Wolfgang Langhoff was the communist version of Gustaf Gründgens, a man whose artistic and organizational talents worked in harmony with one another, and who with the right mix of patience and strictness knew how to lead people, commit himself, and make good on those commitments. Shortly after his appointment, he solved the main problem of the Berlin theater once and for all. He hired Jürgen Fehling and, at Fehling's first escapade, promptly got rid of him, thereby demonstrating both his goodwill and his skill in the politics of the theater world.

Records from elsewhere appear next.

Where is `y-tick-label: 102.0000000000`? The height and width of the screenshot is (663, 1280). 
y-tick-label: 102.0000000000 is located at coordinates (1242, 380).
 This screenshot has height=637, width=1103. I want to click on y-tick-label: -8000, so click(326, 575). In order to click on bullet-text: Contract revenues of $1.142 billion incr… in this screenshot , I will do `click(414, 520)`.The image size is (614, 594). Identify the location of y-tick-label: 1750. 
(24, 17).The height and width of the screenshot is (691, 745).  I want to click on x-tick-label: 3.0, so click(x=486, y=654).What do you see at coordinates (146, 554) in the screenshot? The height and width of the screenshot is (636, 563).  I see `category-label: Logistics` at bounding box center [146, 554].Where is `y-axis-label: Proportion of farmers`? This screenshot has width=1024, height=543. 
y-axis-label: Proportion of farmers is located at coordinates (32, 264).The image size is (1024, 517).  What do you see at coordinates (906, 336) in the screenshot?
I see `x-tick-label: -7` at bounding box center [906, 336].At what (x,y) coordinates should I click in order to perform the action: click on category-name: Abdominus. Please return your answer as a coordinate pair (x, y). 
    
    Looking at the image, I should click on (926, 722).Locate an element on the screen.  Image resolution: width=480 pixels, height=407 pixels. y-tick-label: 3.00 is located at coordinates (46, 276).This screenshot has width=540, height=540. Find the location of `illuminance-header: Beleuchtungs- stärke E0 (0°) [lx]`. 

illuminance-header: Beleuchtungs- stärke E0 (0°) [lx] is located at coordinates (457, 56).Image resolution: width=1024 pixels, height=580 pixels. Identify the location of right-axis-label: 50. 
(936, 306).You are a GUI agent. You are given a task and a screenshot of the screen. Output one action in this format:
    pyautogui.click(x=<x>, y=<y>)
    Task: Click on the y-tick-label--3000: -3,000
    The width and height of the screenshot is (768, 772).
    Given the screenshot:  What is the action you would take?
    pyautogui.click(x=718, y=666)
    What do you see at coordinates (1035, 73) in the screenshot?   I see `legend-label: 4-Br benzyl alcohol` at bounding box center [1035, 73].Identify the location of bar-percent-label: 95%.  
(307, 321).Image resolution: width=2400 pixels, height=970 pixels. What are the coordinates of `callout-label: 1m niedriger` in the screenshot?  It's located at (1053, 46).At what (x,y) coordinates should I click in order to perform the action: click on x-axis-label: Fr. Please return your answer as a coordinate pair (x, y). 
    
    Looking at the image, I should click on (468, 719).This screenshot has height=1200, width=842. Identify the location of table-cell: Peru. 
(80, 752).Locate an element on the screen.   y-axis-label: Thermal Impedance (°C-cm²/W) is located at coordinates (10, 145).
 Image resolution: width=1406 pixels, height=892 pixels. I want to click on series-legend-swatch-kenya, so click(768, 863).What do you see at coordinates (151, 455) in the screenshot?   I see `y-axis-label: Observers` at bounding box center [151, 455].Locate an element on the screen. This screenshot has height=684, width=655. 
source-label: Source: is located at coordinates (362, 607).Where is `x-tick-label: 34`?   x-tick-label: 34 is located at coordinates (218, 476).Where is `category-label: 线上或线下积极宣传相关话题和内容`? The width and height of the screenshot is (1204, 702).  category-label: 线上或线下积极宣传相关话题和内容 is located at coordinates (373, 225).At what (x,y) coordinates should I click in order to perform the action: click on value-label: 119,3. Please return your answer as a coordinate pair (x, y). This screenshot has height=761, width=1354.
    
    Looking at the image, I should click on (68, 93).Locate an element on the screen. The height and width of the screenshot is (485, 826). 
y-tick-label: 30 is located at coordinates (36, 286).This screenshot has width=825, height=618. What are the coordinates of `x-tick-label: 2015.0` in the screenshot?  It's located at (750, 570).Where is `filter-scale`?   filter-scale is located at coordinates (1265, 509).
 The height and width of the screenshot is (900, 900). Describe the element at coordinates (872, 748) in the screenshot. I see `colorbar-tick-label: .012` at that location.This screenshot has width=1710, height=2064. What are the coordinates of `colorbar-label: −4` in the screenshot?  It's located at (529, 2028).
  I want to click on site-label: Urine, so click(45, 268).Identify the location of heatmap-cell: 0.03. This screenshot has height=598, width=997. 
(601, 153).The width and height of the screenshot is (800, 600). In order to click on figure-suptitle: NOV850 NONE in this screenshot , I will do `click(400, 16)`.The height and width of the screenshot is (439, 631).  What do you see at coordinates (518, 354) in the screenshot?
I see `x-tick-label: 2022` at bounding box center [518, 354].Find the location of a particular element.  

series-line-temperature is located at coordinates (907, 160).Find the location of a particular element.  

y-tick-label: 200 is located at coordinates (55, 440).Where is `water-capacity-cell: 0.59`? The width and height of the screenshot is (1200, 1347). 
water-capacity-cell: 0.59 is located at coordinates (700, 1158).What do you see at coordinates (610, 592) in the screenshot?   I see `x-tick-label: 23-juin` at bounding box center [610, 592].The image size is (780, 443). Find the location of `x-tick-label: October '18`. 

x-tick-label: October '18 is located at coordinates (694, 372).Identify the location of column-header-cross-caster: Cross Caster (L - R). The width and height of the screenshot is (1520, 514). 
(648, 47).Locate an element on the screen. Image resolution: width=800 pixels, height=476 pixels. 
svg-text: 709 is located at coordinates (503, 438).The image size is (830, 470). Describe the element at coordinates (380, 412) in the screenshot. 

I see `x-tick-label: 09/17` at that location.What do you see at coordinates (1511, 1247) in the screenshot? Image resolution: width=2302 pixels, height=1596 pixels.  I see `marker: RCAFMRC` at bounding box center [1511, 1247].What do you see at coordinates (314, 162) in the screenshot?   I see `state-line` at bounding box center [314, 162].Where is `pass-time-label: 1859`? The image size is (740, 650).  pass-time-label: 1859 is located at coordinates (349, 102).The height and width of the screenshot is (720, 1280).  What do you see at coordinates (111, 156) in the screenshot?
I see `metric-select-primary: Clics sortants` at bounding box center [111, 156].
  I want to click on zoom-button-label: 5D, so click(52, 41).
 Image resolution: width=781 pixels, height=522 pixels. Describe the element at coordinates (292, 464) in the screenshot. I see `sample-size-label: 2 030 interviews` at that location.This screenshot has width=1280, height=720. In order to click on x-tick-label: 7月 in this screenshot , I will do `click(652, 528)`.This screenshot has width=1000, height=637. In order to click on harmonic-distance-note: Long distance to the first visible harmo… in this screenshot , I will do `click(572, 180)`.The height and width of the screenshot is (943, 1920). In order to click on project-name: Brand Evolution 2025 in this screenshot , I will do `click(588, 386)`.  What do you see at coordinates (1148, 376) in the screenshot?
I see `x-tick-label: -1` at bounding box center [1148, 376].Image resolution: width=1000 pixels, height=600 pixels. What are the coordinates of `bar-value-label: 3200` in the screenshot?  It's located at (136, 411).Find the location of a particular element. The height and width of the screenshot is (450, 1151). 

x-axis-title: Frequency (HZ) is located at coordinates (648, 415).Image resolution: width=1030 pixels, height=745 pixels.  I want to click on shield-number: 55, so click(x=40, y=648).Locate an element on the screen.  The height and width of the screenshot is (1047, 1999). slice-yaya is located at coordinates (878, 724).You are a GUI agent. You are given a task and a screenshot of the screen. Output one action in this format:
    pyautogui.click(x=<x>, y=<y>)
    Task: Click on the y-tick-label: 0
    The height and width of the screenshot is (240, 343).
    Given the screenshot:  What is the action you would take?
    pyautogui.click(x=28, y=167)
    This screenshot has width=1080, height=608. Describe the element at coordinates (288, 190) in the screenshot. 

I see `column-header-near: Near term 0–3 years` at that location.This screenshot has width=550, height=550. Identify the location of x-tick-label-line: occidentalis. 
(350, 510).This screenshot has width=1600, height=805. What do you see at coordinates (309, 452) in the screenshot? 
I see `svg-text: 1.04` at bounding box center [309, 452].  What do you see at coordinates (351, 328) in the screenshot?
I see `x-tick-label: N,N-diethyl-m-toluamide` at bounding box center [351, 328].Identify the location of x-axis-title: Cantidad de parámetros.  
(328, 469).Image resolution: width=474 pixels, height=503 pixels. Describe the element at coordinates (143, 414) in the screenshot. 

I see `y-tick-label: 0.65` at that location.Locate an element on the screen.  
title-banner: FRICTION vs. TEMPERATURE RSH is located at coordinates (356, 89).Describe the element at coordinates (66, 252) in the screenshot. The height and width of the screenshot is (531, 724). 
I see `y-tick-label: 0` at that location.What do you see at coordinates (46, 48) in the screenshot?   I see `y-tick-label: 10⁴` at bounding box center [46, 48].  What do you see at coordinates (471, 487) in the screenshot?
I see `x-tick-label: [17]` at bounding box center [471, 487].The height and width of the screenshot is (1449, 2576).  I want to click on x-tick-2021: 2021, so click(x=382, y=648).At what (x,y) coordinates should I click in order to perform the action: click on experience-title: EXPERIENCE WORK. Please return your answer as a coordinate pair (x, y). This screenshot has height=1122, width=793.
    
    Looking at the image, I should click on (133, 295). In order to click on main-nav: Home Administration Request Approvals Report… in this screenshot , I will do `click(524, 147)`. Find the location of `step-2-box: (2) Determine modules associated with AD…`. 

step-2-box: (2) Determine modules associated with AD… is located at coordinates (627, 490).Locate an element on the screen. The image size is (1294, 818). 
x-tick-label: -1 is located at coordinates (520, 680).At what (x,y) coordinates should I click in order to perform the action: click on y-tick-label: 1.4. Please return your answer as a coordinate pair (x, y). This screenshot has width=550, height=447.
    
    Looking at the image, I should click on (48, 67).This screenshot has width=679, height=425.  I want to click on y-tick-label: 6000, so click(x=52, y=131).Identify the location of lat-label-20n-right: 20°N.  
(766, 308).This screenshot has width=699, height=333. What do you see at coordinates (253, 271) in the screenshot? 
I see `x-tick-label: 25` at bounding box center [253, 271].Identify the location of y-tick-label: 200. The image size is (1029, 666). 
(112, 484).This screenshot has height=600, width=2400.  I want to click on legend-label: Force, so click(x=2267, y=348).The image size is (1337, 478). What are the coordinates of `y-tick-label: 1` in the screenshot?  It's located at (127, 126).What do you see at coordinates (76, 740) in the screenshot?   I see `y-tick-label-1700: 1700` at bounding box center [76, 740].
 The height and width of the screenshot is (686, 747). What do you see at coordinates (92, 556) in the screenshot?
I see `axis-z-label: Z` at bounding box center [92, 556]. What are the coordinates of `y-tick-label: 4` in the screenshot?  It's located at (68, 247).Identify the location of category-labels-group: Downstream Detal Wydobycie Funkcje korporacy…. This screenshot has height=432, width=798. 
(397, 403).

Langhoff's leadership transformed the ensemble of the Deutsches Theater, influenced until then by Hilpert and Gründgens, into something new: the national theater of the emerging GDR. A few years later there would be no trace any longer of the "rarefied intellectual atmosphere" that had so impressed the young Angelica Hurwitz and left Gustav von Wangenheim short of breath. Or rather, another atmosphere soon reigned, equally rarefied and equally intellectual in its way, another elliptical style of communication through half-words and allusions. Like Gründgens in the Third Reich, Langhoff was to create his island of theater in the GDR.[37]